Support for or evidence against that theory should come to light when the pixel fill rate numbers are revealed since the surprising consequence of that GPU configuration would be a lower fill than that of the iPhone 5...

Apple has always quoted the direct FLOPs multiplicative factor for GPUs when claiming x increases. Therefore I'm assuming 69.2 GF until otherwise counter-indicated.
 
Read an article on semiwiki, the author Daniel Nenni is positive that the A7 SoC is a Samsung 28nm Quad-core, confirmed by his foundry contacts. He must feel confident to issue such a claim, as there would be a lot of egg on his face, if it turned out to be 2c TSMC chip.

"The only reason why I know my iPhone 5 has a 32nm dual core SoC is because I work with the foundries, which is why I also know that the iPhone5s A7 SoC is a 28nm LP quad core SoC manufactured by Samsung. "

http://www.semiwiki.com/forum/content/2763-intel-bay-trail-fail.html
 
Read an article on semiwiki, the author Daniel Nenni is positive that the A7 SoC is a Samsung 28nm Quad-core, confirmed by his foundry contacts. He must feel confident to issue such a claim, as there would be a lot of egg on his face, if it turned out to be 2c TSMC chip.

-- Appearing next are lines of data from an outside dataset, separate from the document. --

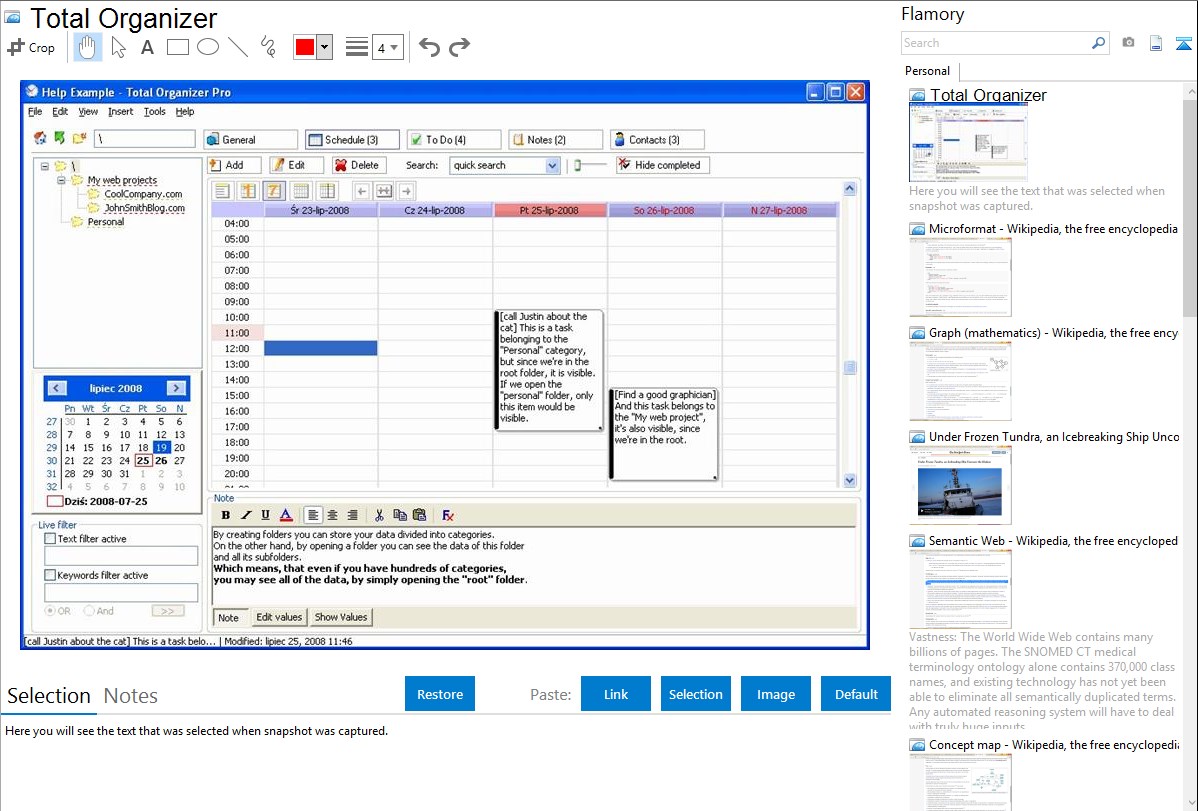1198x811 pixels.
Task: Click the Flamory search field
Action: (995, 43)
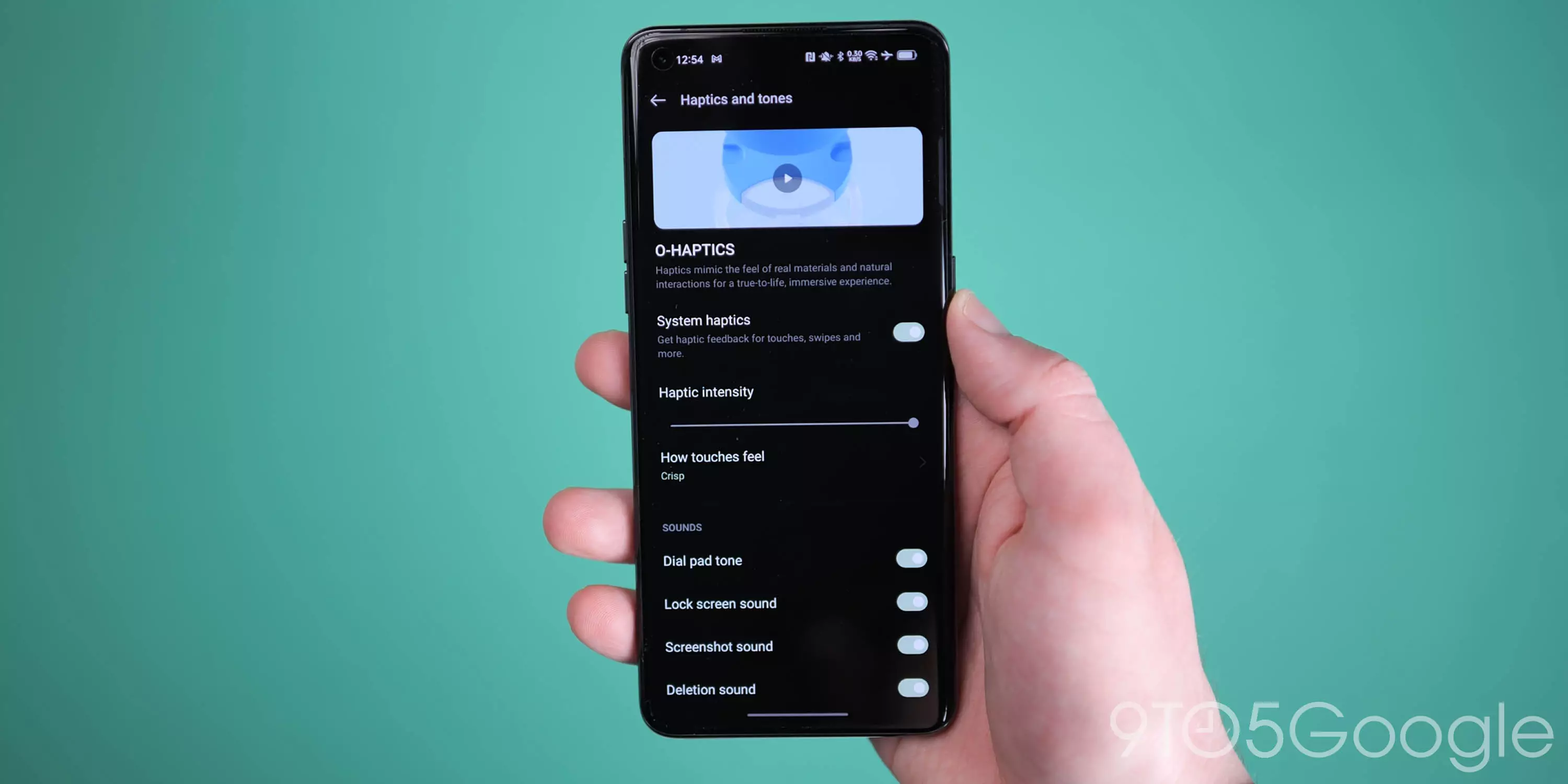Drag the Haptic intensity slider
The height and width of the screenshot is (784, 1568).
pyautogui.click(x=913, y=422)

"The only reason why I know my iPhone 5 has a 32nm dual core SoC is because I work with the foundries, which is why I also know that the iPhone5s A7 SoC is a 28nm LP quad core SoC manufactured by Samsung. "

http://www.semiwiki.com/forum/content/2763-intel-bay-trail-fail.html

Well I don't know what this guy's overall credibility is but his stance against Bay Trail is ridiculous. Of course there are no phone wins using it, we've always known that Merrifield will be the phone platform and it's coming early next year. He thinks A7 somehow eclipses Bay Trail because it's 64-bit, never mind that Bay Trail is also supposed to be 64-bit. Then follows up all of his Apple SoC trumpeting with a claim that no one cares about SoC tech anyway.

No, I don't trust him when he says that it isn't made in TSMC when that'd invalidate the claims he made at the start of the year.. I don't care if he says he works with the foundries. You didn't have to "work with the foundries" to know A6 was a dual core on Samsung's 32nm process like he says. Everyone knows this. Given that he's also the guy who thinks that Apple is just taking a break from Samsung and will be looking for more business come 14nm while everyone else is declaring that Apple wants to get as far away from Samsung as possible (the most sane conclusion).. no, I don't trust him at all.